What you need to do:
Count the lines in the following data that include "will". Please write only the number.
══════════
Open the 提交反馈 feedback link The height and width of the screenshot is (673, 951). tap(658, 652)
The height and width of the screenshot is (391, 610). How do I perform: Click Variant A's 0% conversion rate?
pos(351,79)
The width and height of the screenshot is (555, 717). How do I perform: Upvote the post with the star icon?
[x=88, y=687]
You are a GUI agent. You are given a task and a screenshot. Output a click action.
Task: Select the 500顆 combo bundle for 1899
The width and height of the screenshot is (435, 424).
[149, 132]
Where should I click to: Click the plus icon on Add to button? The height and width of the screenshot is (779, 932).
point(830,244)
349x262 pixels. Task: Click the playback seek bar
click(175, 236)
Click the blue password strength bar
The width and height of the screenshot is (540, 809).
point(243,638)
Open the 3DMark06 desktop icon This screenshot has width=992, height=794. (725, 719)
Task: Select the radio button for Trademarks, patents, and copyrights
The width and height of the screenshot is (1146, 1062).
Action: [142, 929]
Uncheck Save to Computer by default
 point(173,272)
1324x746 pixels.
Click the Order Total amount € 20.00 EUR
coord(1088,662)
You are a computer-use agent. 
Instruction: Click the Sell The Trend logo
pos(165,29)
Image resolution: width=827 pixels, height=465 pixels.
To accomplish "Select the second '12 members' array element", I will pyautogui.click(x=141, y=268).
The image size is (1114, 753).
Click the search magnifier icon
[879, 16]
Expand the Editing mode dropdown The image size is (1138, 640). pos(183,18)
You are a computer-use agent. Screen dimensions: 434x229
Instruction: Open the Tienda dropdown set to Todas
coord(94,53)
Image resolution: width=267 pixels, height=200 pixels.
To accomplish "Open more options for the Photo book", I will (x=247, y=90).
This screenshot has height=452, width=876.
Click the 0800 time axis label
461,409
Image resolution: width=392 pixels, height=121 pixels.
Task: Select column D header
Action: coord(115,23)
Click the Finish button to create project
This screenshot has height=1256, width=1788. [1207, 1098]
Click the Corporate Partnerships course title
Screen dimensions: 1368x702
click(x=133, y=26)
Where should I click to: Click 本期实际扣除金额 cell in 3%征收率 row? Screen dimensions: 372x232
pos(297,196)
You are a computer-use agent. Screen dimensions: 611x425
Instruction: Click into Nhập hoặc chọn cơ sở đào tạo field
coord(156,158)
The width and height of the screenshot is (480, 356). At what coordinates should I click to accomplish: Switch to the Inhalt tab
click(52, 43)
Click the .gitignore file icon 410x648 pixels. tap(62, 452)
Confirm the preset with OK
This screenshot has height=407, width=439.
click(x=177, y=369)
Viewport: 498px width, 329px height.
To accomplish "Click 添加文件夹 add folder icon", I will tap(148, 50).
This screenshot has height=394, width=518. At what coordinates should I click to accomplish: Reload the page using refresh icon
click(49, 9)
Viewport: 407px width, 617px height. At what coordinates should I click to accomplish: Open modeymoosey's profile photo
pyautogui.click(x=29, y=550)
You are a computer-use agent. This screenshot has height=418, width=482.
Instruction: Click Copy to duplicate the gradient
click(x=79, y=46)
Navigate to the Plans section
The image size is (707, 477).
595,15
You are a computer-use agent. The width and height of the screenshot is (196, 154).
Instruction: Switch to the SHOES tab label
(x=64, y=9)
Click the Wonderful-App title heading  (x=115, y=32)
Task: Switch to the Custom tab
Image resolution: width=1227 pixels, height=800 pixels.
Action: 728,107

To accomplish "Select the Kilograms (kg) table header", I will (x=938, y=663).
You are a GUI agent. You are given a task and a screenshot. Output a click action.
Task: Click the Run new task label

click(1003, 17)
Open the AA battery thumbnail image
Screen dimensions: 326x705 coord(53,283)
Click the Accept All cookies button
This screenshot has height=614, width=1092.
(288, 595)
══════════
Task output:
4